Answer: The limit does not exist. Explain
This is a question about finding limits of functions with two variables . The solving step is:

Hey friend! This problem asks us to figure out if a function, $g(x, y)=\frac{x-y}{x+y}$, approaches a single number when both $x$ and $y$ get super close to zero. If it doesn't approach the *same* number no matter which direction we come from, then the limit doesn't exist.

Let's try getting close to $(0,0)$ in two different ways, like taking two different paths to the same spot:

1. **Path 1: Walk along the x-axis.**
This means we set $y=0$. Now our function becomes:
$g(x, 0) = \frac{x-0}{x+0} = \frac{x}{x}$.
As long as $x$ isn't exactly $0$ (which it isn't, because we're just getting *close* to $(0,0)$), $\frac{x}{x}$ is always $1$.
So, if we come from the x-axis, the function seems to be heading towards $1$.

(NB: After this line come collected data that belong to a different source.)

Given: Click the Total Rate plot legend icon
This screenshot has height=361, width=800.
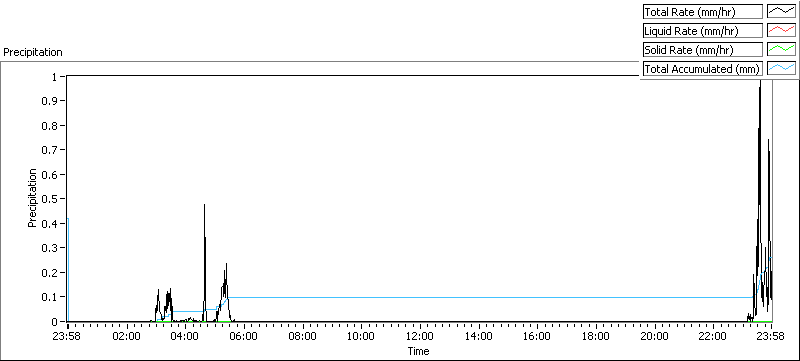Looking at the screenshot, I should (782, 12).
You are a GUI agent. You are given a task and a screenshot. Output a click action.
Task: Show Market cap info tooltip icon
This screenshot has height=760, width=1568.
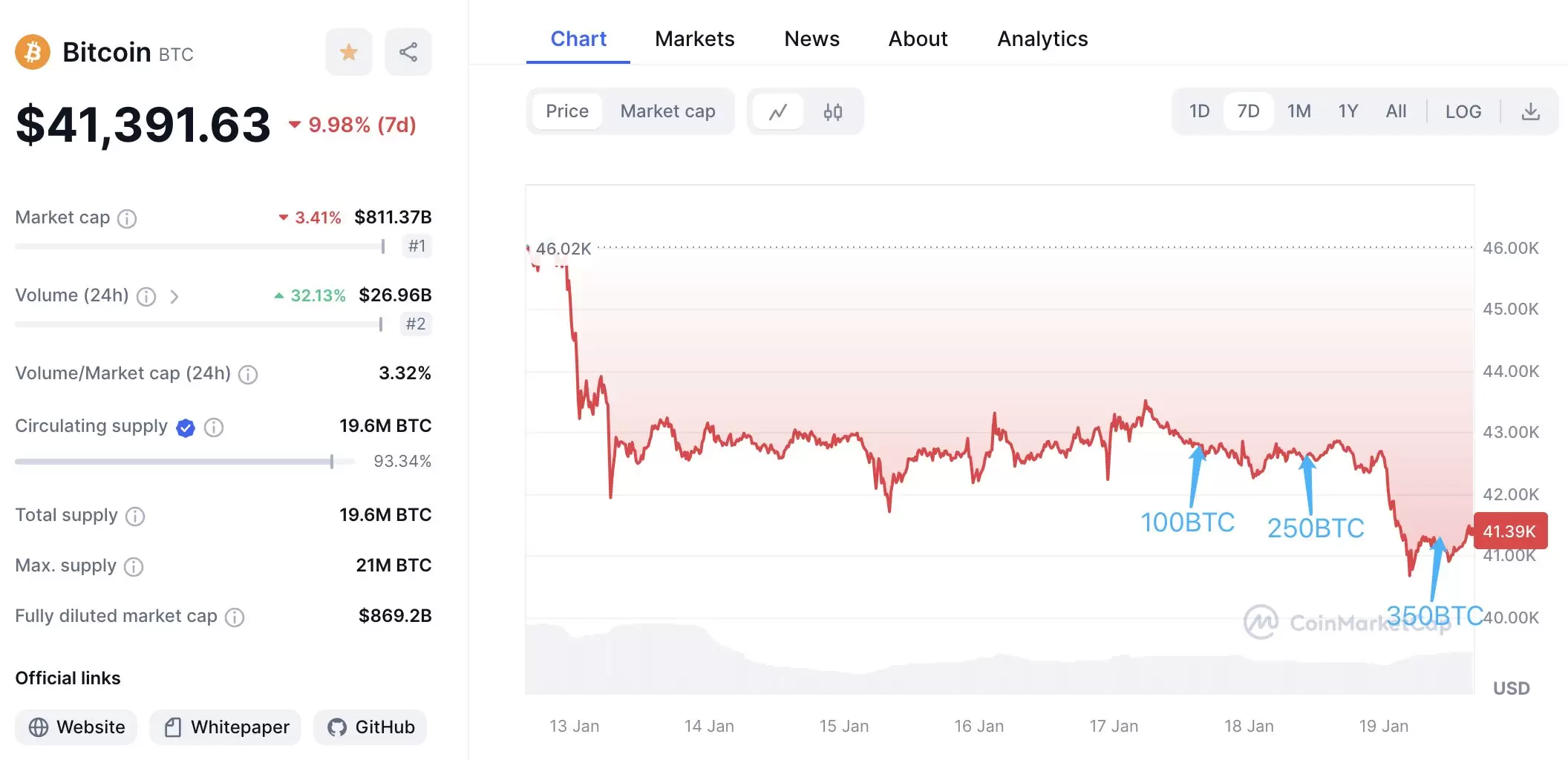click(127, 218)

2. **Path 2: Walk along the y-axis.**
This means we set $x=0$. Now our function becomes:
$g(0, y) = \frac{0-y}{0+y} = \frac{-y}{y}$.
As long as $y$ isn't exactly $0$, $\frac{-y}{y}$ is always $-1$.
So, if we come from the y-axis, the function seems to be heading towards $-1$.

Since we got $1$ when we approached along the x-axis, and $-1$ when we approached along the y-axis, the function is trying to go to two different numbers! Because it doesn't settle on one single number, we can say that the limit does not exist.

Alternative answer

Answer: The limit does not exist. The limit does not exist. Explain
This is a question about limits of functions with two variables . We need to check if the function goes to the same number no matter how we get close to the point $(0,0)$. The solving step is:

First, let's pretend we're walking towards $(0,0)$ along the x-axis. This means $y$ is always $0$.
So, our function becomes $g(x, 0) = \frac{x-0}{x+0} = \frac{x}{x}$.
As long as $x$ isn't $0$, $\frac{x}{x}$ is just $1$. So, as we get super close to $(0,0)$ from the x-axis, the function always gives us $1$.

Next, let's try walking towards $(0,0)$ along the y-axis. This means $x$ is always $0$.
So, our function becomes $g(0, y) = \frac{0-y}{0+y} = \frac{-y}{y}$.
As long as $y$ isn't $0$, $\frac{-y}{y}$ is just $-1$. So, as we get super close to $(0,0)$ from the y-axis, the function always gives us $-1$.

See? When we came from the x-axis, we got $1$. But when we came from the y-axis, we got $-1$. Since we got two different numbers depending on how we approached $(0,0)$, it means the function doesn't have a single "limit" at that spot! It's like the function can't decide what number it wants to be!